Is this work culture the norm in the US? I audibly said "wtf" just now, sitting at my work desk.

The US has workers who, on average, work longer hours than anywhere else in the world. Salaries, esp. in STEM, and esp. on the mid-to-high-end, are also wayyy higher than anywhere else.

If you want to make that fat US developer salary be ready to put in the work. Presumably Disney has the money to throw at you via salary... but they're going to get their money's worth.

But aren't these high salaries spent on high living costs as well? Presumably, the places where you make a lot of dev money are also expensive to live at, no?
I often see these kind of bizarre reports about destructive US work culture. I would flat out refuse and probably get fired real quick.

It's a bad way to run a company, and if this is how they plan to run Disney+, it's going to be a disaster.

No, it is absolutely not the norm.
> Great resume builder

Compared to any big 4 or FAANG though? You can work at MS and pull 40 hour weeks or AMZN/FB with 60. Pays better, looks better.

You can easily work 40 at tons of Amazon teams. AWS and parts of retail have the "crack the whip" culture, but it's not as bad as people think it is.
This kind of makes sense. It isn't their competency. I think it's general advice to never work in a role at a company where that's not their core competency. E.g., engineers are praised at places like Google, etc. Engineers working in entertainment (e.g, Disney) or health care (e.g, Epic Systems) are not as well treated.
At Google, engineers make money (lots of asterisks with that statement but it's generally true). At Disney, engineers are just another cost.
Disney has always been about technology. From the animatronics and the other attractions at the theme parks to the engineers at Pixar and LucasFilms.

As I posted above, they own BAMTech, one of the most well respected companies in the streaming infrastructure space.

Building for scale is not hard for good engineers, building for rapid, reliable scale from day one is hard. No one knows how to do it. Building for scale is always about patching holes while you grow slowly.

Even Google doesn’t do big band released like Disney tried to do. They keep things in beta, start off with a limited number of invitations until they work all of the kinks out.

Netflix didn’t become popular overnight. They had time to scale out slowly and on different devices.

▶ EXERCISE DESCRIPTION
Reproduce the entire discussion of US tech work culture word for word. Draw only on the discussion above.

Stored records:

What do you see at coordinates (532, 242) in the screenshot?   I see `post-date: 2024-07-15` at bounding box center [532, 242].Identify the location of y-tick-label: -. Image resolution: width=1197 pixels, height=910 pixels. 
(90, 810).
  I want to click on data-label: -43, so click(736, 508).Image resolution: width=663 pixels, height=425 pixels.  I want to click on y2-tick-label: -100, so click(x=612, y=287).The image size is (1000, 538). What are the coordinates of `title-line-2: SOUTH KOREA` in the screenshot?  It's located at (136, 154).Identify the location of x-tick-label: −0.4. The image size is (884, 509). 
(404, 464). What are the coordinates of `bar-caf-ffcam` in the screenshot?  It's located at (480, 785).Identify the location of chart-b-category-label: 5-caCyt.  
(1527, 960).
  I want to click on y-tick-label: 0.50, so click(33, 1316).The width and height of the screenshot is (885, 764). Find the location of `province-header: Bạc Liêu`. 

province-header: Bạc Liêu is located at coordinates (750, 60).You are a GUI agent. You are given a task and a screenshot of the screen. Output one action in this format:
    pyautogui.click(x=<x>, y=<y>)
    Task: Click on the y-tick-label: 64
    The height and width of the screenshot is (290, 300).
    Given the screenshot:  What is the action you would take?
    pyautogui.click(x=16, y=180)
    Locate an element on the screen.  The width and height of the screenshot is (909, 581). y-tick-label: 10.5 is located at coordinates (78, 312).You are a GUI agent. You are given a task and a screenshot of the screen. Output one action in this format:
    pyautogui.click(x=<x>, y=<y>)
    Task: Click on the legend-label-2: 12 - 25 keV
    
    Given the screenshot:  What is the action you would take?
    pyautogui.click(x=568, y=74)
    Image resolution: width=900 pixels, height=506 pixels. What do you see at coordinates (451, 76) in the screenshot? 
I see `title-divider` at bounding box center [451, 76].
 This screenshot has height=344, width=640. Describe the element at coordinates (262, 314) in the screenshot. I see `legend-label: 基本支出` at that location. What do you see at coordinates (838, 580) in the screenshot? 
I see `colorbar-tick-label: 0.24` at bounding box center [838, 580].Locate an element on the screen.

▶ TASK ANSWER
Is this work culture the norm in the US? I audibly said "wtf" just now, sitting at my work desk.

The US has workers who, on average, work longer hours than anywhere else in the world. Salaries, esp. in STEM, and esp. on the mid-to-high-end, are also wayyy higher than anywhere else.

If you want to make that fat US developer salary be ready to put in the work. Presumably Disney has the money to throw at you via salary... but they're going to get their money's worth.

But aren't these high salaries spent on high living costs as well? Presumably, the places where you make a lot of dev money are also expensive to live at, no?
I often see these kind of bizarre reports about destructive US work culture. I would flat out refuse and probably get fired real quick.

It's a bad way to run a company, and if this is how they plan to run Disney+, it's going to be a disaster.

No, it is absolutely not the norm.
> Great resume builder

Compared to any big 4 or FAANG though? You can work at MS and pull 40 hour weeks or AMZN/FB with 60. Pays better, looks better.

You can easily work 40 at tons of Amazon teams. AWS and parts of retail have the "crack the whip" culture, but it's not as bad as people think it is.
This kind of makes sense. It isn't their competency. I think it's general advice to never work in a role at a company where that's not their core competency. E.g., engineers are praised at places like Google, etc. Engineers working in entertainment (e.g, Disney) or health care (e.g, Epic Systems) are not as well treated.
At Google, engineers make money (lots of asterisks with that statement but it's generally true). At Disney, engineers are just another cost.
Disney has always been about technology. From the animatronics and the other attractions at the theme parks to the engineers at Pixar and LucasFilms.

As I posted above, they own BAMTech, one of the most well respected companies in the streaming infrastructure space.

Building for scale is not hard for good engineers, building for rapid, reliable scale from day one is hard. No one knows how to do it. Building for scale is always about patching holes while you grow slowly.

Even Google doesn’t do big band released like Disney tried to do. They keep things in beta, start off with a limited number of invitations until they work all of the kinks out.

Netflix didn’t become popular overnight. They had time to scale out slowly and on different devices.